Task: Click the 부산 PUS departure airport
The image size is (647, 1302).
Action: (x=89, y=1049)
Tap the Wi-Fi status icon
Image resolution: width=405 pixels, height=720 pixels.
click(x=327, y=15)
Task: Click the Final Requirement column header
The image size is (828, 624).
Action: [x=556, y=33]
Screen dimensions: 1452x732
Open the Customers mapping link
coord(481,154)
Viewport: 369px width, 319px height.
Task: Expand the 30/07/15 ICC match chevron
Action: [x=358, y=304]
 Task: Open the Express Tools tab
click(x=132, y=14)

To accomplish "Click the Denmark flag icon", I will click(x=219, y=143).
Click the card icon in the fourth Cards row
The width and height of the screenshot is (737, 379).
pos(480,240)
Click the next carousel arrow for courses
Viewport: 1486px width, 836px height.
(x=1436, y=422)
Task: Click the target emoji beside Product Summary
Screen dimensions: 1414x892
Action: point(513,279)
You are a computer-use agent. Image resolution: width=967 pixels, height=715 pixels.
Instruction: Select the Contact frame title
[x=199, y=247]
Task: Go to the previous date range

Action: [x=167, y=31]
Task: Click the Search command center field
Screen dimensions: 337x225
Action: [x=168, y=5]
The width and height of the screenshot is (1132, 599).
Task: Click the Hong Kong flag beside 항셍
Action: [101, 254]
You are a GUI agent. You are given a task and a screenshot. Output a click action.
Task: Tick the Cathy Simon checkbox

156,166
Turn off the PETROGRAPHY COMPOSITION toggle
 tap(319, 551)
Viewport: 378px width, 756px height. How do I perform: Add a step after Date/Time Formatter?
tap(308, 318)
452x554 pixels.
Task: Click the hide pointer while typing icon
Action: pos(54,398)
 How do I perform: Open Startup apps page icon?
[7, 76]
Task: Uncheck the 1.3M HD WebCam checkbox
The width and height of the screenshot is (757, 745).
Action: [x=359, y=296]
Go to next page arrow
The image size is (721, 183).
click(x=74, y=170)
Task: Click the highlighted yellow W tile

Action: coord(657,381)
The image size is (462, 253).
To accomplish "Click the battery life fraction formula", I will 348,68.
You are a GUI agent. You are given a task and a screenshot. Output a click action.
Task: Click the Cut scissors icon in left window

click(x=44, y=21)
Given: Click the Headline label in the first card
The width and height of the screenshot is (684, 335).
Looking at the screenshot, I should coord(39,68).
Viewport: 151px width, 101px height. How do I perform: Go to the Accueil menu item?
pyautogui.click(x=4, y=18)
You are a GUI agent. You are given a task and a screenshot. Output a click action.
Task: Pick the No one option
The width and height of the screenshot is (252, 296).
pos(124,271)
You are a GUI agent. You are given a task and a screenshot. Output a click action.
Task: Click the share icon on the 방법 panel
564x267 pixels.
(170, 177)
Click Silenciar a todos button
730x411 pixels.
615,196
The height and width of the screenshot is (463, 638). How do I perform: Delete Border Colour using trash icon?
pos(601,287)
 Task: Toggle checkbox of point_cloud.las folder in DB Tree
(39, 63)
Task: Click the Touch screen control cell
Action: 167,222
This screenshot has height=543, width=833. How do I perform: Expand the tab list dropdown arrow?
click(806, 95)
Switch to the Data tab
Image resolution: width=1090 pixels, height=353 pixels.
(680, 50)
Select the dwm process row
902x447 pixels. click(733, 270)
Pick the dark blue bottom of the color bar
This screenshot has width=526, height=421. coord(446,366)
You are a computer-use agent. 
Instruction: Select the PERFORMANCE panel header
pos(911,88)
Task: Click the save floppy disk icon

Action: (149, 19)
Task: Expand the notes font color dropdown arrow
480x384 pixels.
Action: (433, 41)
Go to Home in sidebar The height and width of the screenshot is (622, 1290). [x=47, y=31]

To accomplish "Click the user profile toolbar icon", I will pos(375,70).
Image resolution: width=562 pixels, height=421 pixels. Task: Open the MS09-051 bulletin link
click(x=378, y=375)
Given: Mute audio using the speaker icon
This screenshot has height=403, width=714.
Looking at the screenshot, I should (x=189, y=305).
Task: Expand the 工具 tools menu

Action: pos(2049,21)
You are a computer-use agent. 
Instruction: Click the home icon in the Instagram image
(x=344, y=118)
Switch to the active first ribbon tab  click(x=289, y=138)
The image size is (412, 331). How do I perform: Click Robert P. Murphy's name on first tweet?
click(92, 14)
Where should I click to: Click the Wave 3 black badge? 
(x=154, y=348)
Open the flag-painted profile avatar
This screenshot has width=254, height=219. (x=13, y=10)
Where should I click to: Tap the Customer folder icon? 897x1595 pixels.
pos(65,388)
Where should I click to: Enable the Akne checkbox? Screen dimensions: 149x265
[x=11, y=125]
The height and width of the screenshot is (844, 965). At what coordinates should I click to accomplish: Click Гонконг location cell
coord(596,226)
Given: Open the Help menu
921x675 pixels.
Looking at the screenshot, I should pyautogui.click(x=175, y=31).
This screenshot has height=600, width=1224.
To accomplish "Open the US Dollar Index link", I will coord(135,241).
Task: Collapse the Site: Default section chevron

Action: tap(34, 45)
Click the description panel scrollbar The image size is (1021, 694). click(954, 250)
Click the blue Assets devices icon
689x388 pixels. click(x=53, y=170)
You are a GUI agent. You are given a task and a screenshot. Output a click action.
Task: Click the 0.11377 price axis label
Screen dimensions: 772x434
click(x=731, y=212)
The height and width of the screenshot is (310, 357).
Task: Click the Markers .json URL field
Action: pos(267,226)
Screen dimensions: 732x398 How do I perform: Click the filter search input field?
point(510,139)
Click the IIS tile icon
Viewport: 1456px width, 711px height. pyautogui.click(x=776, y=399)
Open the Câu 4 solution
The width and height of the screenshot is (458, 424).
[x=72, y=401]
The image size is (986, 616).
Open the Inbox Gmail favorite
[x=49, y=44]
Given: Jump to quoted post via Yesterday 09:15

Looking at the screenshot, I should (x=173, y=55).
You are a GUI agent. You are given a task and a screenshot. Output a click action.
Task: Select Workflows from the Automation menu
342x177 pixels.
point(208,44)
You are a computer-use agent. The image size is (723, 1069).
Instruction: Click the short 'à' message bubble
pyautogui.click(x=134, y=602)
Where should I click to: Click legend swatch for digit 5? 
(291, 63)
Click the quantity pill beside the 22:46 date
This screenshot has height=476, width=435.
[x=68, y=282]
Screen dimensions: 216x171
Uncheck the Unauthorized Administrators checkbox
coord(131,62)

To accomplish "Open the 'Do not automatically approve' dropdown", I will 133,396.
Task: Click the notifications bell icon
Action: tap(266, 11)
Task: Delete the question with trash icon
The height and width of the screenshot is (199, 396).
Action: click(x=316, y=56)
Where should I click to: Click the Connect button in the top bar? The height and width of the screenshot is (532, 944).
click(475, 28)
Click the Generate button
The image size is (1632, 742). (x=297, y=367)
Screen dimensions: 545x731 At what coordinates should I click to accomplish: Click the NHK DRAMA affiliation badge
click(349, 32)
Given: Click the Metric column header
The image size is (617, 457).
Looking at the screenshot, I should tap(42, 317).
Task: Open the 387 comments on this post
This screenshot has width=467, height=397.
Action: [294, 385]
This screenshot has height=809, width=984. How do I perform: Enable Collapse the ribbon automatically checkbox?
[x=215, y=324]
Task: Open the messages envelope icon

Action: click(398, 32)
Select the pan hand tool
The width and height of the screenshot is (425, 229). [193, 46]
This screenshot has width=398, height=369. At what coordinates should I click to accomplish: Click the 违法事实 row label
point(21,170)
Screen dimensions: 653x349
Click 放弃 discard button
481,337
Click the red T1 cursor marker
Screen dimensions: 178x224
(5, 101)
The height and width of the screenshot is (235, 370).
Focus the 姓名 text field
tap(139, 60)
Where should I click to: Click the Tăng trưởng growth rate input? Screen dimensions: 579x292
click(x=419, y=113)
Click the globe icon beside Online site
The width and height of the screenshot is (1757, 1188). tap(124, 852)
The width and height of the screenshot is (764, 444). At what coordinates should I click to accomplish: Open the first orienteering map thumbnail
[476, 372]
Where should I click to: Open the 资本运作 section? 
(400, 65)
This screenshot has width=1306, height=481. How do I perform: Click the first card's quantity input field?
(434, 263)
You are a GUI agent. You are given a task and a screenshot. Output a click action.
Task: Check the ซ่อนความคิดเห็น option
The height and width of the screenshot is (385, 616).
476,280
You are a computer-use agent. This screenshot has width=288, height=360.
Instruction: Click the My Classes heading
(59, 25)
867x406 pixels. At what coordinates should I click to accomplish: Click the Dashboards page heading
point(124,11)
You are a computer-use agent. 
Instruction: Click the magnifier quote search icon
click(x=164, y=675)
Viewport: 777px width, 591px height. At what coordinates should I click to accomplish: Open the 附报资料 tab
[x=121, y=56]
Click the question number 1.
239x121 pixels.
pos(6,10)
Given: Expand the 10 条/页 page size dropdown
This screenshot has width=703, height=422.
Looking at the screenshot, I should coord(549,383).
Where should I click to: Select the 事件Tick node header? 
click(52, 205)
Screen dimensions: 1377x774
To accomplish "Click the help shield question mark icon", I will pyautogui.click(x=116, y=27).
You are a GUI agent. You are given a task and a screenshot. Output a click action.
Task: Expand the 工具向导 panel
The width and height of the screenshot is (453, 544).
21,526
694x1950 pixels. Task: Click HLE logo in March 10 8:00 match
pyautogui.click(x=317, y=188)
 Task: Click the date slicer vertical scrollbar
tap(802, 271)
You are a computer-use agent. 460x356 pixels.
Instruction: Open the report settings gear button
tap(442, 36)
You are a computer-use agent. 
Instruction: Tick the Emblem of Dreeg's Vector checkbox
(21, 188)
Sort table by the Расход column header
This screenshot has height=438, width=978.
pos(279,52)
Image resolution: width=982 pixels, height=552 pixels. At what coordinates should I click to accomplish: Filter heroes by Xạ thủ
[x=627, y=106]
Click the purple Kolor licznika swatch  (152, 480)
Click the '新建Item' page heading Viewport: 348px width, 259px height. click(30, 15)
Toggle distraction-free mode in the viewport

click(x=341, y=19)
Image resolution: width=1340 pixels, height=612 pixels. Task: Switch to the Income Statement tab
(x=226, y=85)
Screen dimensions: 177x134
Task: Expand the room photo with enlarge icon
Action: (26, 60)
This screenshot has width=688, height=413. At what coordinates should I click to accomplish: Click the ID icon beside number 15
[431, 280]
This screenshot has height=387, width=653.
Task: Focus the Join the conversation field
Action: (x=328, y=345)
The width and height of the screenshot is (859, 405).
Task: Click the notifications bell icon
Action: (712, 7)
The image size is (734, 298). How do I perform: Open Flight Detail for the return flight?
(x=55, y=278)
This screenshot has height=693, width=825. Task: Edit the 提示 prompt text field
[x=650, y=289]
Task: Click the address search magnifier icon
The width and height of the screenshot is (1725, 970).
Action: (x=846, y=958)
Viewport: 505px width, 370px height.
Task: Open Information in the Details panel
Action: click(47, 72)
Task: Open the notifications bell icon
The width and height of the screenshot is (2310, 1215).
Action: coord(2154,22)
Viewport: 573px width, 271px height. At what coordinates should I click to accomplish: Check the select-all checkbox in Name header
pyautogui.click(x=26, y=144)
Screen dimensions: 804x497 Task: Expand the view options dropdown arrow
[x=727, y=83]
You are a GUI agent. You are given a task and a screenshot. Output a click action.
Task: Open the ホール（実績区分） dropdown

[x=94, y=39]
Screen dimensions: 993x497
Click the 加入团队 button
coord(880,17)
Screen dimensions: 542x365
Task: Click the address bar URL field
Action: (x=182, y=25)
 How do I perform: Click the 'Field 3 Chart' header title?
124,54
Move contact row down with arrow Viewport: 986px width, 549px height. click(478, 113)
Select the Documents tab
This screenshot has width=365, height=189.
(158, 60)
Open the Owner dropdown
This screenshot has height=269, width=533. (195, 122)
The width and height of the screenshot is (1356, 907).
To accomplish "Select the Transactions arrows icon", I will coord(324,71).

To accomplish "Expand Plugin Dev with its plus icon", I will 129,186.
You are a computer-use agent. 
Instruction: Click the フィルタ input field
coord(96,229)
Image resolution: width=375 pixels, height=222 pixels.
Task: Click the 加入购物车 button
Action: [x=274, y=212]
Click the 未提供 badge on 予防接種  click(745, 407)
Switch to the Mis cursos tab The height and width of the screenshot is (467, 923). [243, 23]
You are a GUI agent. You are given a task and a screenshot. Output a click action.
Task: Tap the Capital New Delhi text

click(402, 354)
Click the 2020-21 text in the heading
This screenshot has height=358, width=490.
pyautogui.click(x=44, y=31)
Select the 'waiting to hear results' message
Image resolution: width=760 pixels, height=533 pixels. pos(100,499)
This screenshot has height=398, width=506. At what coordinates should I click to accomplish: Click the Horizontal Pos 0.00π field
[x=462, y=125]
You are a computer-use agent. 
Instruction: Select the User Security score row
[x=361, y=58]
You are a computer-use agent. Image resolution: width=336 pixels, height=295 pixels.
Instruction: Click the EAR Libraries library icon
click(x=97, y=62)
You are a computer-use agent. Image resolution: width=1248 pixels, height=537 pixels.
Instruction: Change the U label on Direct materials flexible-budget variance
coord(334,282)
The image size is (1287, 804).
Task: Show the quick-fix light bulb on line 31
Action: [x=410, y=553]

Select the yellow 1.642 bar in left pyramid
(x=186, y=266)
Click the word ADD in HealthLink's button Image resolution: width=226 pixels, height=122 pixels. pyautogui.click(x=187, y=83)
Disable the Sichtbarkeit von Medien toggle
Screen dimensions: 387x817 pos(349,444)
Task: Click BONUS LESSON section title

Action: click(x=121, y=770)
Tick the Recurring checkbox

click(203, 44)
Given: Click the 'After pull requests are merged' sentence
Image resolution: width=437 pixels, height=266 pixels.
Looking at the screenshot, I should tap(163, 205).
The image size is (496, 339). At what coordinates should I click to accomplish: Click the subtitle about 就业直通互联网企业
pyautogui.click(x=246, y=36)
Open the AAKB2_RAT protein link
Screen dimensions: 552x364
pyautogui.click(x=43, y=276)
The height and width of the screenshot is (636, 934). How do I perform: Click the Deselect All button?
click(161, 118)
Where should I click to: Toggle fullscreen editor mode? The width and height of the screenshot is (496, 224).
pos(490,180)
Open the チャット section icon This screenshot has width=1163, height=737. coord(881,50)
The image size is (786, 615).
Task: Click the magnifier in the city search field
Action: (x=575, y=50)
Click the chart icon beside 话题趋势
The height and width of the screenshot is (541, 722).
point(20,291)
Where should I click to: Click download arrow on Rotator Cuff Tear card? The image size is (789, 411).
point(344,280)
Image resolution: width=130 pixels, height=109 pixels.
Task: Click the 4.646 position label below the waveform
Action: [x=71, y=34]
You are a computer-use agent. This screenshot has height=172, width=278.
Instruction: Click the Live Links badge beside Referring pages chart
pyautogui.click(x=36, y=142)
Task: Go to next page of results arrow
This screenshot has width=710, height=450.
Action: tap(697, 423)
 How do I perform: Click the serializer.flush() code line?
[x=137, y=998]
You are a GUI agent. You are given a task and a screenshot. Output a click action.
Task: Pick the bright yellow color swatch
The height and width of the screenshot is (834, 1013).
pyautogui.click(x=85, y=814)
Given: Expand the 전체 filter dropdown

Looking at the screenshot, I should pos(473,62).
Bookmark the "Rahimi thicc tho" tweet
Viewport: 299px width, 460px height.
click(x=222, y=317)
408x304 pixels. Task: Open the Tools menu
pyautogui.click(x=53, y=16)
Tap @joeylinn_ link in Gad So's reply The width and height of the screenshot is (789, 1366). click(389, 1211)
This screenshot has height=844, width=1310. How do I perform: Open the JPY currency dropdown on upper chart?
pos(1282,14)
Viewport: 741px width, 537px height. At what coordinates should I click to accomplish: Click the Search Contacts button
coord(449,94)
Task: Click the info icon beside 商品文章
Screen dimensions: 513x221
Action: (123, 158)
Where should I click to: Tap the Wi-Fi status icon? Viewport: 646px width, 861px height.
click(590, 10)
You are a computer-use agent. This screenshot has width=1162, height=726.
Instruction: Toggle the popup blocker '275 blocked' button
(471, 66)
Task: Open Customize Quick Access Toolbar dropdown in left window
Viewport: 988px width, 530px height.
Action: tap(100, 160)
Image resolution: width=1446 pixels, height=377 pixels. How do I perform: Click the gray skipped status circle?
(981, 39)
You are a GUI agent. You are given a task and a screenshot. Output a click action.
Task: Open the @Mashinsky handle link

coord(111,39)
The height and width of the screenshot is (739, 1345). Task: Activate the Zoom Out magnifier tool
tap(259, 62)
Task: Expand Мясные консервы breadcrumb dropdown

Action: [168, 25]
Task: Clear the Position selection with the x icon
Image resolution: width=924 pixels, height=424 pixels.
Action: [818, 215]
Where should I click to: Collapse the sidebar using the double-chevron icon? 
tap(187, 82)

PROBLEM REQUIREMENTS: Find every line of the data that includes the string "column". Copy each of those lines.

EXPECTED ANSWER:
Task: Click the Final Requirement column header
Given: Click the Metric column header
Sort table by the Расход column header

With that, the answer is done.